A 2024 randomized placebo-controlled human study by the product manufacturer investigated enteric-coated sulforaphane:

“The safety, tolerability, and pharmacokinetics of an enteric-coated tablet formulation of SFX-01 were evaluated in a randomized, double-blind, placebo-controlled, dose-escalation study [300 mg once daily (46.2 mg sulforaphane (SFN)), 300 mg twice daily or 600 mg once daily (92.4 mg SFN)] over 7 days in healthy male participants. Treatment-emergent adverse events occurred in 94% of participants who received SFX-01 and were most commonly gastrointestinal events.

The observed peak blood concentration (C_max) for the sum of SFN and metabolites (total thiol) across all treatment cohorts ranged from 0.43 to 2.12 µmol/L in 3–6 hours. Urinary excretion of SFN and individual metabolites ranged from < 1 to 41%, and the proportion excreted did not appear to be influenced by the dose.

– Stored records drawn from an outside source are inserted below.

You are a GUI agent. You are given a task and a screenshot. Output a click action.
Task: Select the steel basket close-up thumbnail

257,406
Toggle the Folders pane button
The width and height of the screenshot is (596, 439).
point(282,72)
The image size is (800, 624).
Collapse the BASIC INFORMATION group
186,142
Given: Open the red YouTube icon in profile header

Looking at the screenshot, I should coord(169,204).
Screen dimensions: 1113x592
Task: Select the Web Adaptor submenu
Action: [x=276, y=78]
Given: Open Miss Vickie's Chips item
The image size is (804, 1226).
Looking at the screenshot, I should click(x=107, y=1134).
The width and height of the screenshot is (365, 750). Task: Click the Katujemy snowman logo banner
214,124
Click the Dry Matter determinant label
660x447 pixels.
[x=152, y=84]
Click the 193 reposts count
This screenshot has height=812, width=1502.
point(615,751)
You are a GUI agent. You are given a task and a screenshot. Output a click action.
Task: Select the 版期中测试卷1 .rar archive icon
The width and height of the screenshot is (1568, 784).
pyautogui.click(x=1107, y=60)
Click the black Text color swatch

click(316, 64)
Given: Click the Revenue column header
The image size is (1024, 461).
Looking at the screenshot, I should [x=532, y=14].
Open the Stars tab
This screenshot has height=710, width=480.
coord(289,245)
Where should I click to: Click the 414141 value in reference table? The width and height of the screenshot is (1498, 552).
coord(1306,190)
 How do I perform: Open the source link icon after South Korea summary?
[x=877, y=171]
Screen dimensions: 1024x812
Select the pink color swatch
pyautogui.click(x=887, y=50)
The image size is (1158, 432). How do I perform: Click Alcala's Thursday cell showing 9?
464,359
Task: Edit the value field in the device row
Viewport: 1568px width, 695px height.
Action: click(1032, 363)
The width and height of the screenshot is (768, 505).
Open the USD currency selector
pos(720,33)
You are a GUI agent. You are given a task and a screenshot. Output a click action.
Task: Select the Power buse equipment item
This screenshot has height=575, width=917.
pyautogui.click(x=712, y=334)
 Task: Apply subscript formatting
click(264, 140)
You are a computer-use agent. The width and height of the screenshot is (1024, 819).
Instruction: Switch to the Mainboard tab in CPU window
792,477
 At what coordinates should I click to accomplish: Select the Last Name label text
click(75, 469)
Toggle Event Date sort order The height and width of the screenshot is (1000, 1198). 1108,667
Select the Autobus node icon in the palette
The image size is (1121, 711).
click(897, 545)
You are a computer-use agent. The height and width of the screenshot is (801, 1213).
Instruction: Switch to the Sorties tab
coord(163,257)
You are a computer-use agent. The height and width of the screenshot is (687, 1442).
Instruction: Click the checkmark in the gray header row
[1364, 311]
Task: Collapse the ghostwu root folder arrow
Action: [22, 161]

Pharmacokinetic analyses demonstrated that the behavior of SFX-01 enteric-coated tablets was in line with expectations (i.e., rapid absorption following a lag phase attributed to the enteric coating on the tablet formulation), and individual C_max and AUC values for combined SFN and metabolites were within the range required for pharmacological activity based on in vitro data. Future studies in relevant patient populations/disease indications will look to evaluate pharmacodynamics and target engagement.”

https://link.springer.com/article/10.1007/s12325-024-03018-1 “A Phase 1 Randomized, Placebo-Controlled Study Evaluating the Safety, Tolerability, and Pharmacokinetics of Enteric-Coated Stabilized Sulforaphane (SFX-01) in Male Participants”

This study’s referenced a 2017 study for:

“The proportion excreted via the urine in this study (15–60%) broadly agreed with a 2017 report in which 10 patients were administered 200 µmol of SFN in a 1:1 alpha-cyclodextrin solution, and a mean excretion of 62.3% of the administered dose was measured.”

I’ve curated that 2017 study several times, such as in the second discussion topic of Microwave broccoli seeds to create sulforaphane.

I’m sure these researchers feel that they did a good job for their sponsor. But this current study didn’t address items that would advance science past the 2017 study done at a lower 35 mg dose. For example:

1. Why did subject bioavailability vary from < 1 to 41% as measured by urinary excretion of sulforaphane and metabolites? The 62.3% average of the 2017 study was meaningless considering those subjects varied from 86.9% to 19.5% (> 400% higher).
2. Why did subject peak blood concentration vary from 2.12 to 0.43 µmol/L (almost 500% higher)? These researchers knew that would happen as the 2017 study subjects varied from 2.032 to 0.359 μmol (over 500% higher).
3. Why did almost all (94%) subjects have adverse reactions to the 46.2 to 92.4 mg sulforaphane doses? 60% of the 2017 study subjects also had adverse reactions to a lower 35 mg dose. In what normal situation would people want to take tablets that made them nauseous?